Toutefois, la proximité de ces deux lieux ne doit pas seule être prise en compte : l’heure d’entrée au centre de rétention s’entend de celle à laquelle toutes les formalités d’accueil ont été faites ( inventaire de la fouille, prise de photographies, d’empreintes, notification des droits ….); par ailleurs, l’acheminement à pied d’un retenu pour parcourir même une centaine de mètres suppose de constituer une escorte au départ du commissariat de police . Dès lors, la durée du transfert au centre de rétention de M. [K] d’une heure et quarante minutes n’apparaît pas excessive.
— Sur le défaut de diligences préfectorales :
Aux termes de l’article L741-3 du code de l’entrée et du séjour des étrangers et du droit d’asile un étranger ne peut être placé ou maintenu en rétention que pour le temps strictement nécessaire à son départ. L’administration exerce toute diligence à cet effet.
En l’espèce, M. [K] n’est pas possesseur d’un passeport en cours de validité. Il a été placé en rétention administrative le 5 juin 2023 et l’administration, par courrier du lendemain, a sollicité les autorités consulaires marocaines aux fins de délivrance d’un laissez passer; il ne peut être reproché à la préfecture de n’avoir pas joint à cet envoi la carte d’identité marocaine de l’intéressé dont il n’est démontré qu’elle se trouve effectivement en sa possession.
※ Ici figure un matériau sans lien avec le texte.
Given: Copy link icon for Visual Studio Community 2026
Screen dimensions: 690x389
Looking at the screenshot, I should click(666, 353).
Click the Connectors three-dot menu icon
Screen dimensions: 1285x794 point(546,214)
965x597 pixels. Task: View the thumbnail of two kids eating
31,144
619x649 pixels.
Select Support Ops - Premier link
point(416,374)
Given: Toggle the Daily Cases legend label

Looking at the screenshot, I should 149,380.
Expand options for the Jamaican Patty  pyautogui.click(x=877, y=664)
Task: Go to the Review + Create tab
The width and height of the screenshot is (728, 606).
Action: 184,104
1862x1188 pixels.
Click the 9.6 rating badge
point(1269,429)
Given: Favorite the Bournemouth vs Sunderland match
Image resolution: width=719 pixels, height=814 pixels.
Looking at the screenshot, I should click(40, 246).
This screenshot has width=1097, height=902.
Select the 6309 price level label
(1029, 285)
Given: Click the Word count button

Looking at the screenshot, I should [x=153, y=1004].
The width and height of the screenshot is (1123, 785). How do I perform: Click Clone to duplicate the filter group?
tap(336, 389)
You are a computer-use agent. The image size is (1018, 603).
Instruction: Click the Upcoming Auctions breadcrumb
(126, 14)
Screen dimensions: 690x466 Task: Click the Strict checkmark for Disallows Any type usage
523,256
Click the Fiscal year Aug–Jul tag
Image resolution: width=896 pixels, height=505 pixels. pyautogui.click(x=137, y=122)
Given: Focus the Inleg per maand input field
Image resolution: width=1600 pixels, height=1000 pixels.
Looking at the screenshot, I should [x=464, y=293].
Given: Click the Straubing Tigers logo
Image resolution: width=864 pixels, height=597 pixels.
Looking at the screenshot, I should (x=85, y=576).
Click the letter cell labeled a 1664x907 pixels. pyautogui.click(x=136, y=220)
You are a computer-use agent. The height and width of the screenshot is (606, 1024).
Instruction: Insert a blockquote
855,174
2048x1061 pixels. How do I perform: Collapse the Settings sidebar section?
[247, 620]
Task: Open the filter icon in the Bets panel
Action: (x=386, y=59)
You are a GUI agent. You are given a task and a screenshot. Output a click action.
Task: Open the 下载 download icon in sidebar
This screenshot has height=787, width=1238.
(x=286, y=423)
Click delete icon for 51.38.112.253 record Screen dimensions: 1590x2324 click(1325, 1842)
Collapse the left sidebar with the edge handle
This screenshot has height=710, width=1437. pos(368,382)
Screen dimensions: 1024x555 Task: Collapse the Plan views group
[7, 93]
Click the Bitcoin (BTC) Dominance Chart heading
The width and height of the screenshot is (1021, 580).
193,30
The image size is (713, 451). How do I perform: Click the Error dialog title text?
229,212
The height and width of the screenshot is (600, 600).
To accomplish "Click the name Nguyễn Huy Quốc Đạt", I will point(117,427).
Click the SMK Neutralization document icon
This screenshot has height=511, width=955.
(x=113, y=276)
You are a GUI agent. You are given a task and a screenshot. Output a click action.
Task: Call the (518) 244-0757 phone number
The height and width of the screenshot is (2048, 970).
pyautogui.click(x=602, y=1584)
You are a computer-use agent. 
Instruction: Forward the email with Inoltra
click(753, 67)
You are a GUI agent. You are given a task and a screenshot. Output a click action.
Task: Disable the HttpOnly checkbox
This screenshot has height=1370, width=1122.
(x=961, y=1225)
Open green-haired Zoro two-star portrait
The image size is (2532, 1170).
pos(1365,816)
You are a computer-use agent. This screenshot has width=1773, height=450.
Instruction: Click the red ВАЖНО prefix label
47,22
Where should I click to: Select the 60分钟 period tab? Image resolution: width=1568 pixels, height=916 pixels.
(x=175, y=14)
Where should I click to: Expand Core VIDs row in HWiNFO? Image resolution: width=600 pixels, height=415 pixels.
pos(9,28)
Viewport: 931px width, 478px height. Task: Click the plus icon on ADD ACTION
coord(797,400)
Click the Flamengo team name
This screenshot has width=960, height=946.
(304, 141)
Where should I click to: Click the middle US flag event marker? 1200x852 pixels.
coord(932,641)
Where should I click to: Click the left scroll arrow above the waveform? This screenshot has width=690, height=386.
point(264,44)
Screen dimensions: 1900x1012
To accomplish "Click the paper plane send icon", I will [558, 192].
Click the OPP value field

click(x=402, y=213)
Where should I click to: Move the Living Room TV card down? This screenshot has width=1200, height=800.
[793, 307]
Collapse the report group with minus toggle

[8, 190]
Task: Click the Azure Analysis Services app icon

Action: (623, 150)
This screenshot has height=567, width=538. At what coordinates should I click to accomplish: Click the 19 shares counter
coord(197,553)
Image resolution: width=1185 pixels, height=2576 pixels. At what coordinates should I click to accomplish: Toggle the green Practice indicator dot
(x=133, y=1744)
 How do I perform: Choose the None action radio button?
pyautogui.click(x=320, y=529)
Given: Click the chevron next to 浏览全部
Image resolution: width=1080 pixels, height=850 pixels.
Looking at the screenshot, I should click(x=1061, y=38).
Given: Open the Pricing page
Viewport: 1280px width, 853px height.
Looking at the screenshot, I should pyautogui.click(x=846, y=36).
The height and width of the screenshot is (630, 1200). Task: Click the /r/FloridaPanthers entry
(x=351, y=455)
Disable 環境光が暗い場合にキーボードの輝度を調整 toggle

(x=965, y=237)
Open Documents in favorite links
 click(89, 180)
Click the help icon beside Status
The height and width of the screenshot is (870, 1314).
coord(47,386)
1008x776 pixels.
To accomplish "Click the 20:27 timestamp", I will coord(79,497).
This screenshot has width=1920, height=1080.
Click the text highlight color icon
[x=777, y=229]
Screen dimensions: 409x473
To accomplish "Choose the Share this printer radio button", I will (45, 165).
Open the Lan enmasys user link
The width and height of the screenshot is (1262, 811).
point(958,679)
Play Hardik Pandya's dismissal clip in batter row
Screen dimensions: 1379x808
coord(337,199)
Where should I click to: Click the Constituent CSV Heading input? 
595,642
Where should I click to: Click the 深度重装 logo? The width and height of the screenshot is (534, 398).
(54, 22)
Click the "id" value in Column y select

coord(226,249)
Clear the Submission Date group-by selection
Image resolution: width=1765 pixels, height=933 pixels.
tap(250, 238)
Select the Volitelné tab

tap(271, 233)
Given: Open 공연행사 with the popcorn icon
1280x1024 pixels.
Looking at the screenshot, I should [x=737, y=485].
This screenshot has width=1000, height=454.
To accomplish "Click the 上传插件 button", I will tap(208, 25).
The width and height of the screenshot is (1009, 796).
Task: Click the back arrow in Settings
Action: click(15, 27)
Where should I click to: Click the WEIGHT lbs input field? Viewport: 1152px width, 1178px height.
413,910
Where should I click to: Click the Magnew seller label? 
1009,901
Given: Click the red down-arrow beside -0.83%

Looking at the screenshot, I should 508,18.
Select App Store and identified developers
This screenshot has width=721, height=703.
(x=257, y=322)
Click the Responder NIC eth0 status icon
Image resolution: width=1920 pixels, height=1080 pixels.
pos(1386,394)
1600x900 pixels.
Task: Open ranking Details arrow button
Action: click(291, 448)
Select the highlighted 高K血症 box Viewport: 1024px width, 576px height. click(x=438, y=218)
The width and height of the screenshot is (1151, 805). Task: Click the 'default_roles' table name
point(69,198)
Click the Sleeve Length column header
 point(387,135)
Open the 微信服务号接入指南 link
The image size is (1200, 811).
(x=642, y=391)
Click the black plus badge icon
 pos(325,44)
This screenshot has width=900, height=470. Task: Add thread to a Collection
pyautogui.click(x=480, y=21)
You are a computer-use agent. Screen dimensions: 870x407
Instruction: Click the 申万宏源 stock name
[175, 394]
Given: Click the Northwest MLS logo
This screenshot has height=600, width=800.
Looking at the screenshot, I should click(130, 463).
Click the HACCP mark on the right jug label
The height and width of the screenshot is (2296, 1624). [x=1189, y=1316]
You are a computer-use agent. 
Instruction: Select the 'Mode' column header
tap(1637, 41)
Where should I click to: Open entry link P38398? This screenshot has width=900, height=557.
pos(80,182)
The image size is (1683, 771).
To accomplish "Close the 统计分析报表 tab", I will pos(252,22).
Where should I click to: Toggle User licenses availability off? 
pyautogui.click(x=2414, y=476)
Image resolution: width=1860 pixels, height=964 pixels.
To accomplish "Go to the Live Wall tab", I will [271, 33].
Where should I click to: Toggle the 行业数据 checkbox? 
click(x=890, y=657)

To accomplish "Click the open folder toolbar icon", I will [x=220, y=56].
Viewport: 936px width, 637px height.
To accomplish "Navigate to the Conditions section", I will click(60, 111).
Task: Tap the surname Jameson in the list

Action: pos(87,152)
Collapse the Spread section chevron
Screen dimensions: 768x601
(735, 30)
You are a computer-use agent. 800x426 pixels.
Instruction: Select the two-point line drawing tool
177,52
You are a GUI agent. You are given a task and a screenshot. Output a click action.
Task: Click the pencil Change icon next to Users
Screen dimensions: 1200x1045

L’administration justifie ainsi de la réalisation des diligences utiles à l’éloignement de l’étranger dans les meilleurs délais.
Le moyen sera donc rejeté et l’ordonnance entreprise, confirmée.
PAR CES MOTIFS
Statuant publiquement par décision contradictoire en dernier ressort, après débats en audience publique,
Confirmons l’ordonnance du Juge des libertés et de la détention de MARSEILLE en date du 08 Juin 2023.
Les parties sont avisées qu’elles peuvent se pourvoir en cassation contre cette ordonnance dans un délai de 2 mois à compter de cette notification, le pourvoi devant être formé par déclaration au greffe de la Cour de cassation, signé par un avocat au conseil d’Etat ou de la Cour de cassation.